EquiBench introduces a fully automated, large-scale benchmark for evaluating LLMs on semantic reasoning about code via equivalence checking. By constructing 2400 program pairs across Python, C, CUDA, and x86-64 through diverse automated transformations (DCE, compiler scheduling, superoptimization, and contest problems), it probes deep program semantics rather than surface syntax. Evaluations across 19 models show that even state-of-the-art models struggle in challenging categories, with few-shot prompts and Chain-of-Thought prompting offering limited gains, and biases toward syntactic similarity observed. The work highlights fundamental limits in current semantic understanding of programs by LLMs and suggests directions for training and benchmark design to advance robust program reasoning. EquiBench thus provides a rigorous, extensible framework for diagnosing and guiding future improvements in semantically aware code reasoning systems.

Abstract

As large language models (LLMs) become integral to code-related tasks, a central question emerges: Do LLMs truly understand program semantics? We introduce EquiBench, a new benchmark for evaluating LLMs through equivalence checking, i.e., determining whether two programs produce identical outputs for all possible inputs. Unlike prior code generation benchmarks, this task directly tests a model's ability to reason about program semantics. EquiBench consists of 2400 program pairs across four languages and six categories. These pairs are generated through program analysis, compiler scheduling, and superoptimization, ensuring high-confidence labels, nontrivial difficulty, and full automation. We evaluate 19 state-of-the-art LLMs and find that in the most challenging categories, the best accuracies are 63.8% and 76.2%, only modestly above the 50% random baseline. Further analysis reveals that models often rely on syntactic similarity rather than exhibiting robust reasoning about program semantics, highlighting current limitations. Our code and dataset are publicly available at https://github.com/Anjiang-Wei/equibench

Figures (7)

• Figure 1: Overview of EquiBench. We construct (in)equivalent program pairs from diverse sources, including C and CUDA programs, x86-64 assembly, and competitive programming, using automated transformations based on program analysis, compiler scheduling, superoptimization, and changes in algorithms or variable names.
• Figure 2: An equivalent pair from the DCE category in EquiBench. In the left program, c = 1 is dead code that has no effect on the program state and is removed in the right program. Such pairs are generated using the Dead Code Elimination (DCE) pass in compilers.
• Figure 3: An equivalent pair from the CUDA category in EquiBench. Both programs perform matrix-vector multiplication ($y = Ax$). The right-hand program uses shared memory tiling to improve performance. Tensor compilers are utilized to explore different scheduling strategies, automating the generation.
• Figure 4: An equivalent pair from the x86-64 category in EquiBench.

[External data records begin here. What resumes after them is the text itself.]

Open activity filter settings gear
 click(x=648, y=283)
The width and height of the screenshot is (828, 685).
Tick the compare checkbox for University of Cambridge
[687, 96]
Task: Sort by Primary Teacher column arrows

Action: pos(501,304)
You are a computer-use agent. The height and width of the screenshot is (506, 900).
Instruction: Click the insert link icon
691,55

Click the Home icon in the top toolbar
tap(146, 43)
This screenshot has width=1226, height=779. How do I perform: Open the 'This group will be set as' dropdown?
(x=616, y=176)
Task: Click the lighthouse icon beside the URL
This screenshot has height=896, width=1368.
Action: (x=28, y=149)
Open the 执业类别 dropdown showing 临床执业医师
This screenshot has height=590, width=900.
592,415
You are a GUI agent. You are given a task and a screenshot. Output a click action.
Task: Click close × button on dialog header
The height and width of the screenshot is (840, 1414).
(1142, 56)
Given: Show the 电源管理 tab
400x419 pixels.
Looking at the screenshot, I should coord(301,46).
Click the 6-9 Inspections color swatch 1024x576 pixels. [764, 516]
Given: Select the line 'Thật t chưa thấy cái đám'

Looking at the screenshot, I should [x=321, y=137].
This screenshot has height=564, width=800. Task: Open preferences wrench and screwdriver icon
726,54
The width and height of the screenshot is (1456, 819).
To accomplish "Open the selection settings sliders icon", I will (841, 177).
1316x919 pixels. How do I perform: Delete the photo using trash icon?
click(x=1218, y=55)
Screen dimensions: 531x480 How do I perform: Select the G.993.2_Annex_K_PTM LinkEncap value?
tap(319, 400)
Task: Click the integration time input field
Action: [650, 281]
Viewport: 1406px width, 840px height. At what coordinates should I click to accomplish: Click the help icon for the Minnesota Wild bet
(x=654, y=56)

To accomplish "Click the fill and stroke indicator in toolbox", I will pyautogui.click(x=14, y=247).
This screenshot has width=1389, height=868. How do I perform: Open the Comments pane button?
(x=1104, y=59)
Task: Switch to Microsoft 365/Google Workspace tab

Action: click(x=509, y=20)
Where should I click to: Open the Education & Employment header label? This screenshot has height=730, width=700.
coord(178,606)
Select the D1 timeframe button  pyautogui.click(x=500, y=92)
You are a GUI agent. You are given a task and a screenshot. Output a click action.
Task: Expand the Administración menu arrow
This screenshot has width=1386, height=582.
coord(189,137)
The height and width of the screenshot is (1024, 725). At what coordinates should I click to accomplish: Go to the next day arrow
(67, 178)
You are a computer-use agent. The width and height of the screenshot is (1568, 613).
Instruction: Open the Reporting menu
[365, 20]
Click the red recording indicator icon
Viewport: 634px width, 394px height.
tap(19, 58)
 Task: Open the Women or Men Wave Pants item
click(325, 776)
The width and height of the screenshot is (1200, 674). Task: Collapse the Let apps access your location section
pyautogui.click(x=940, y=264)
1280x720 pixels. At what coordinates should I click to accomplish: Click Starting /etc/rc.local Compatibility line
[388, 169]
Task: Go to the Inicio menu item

Both programs are compiled from the same C function shown above, the left using a compiler and the right using a superoptimizer. The function counts the number of set bits in the input %rdi register and stores the result in %rax. Their equivalence has been formally verified by the superoptimizer.
• Figure 5: Equivalent pairs from the OJ_A, OJ_V, OJ_VA categories in EquiBench. OJ_A pairs demonstrate algorithmic equivalence, OJ_V pairs involve variable renaming transformations, and OJ_VA pairs combine both types of variations.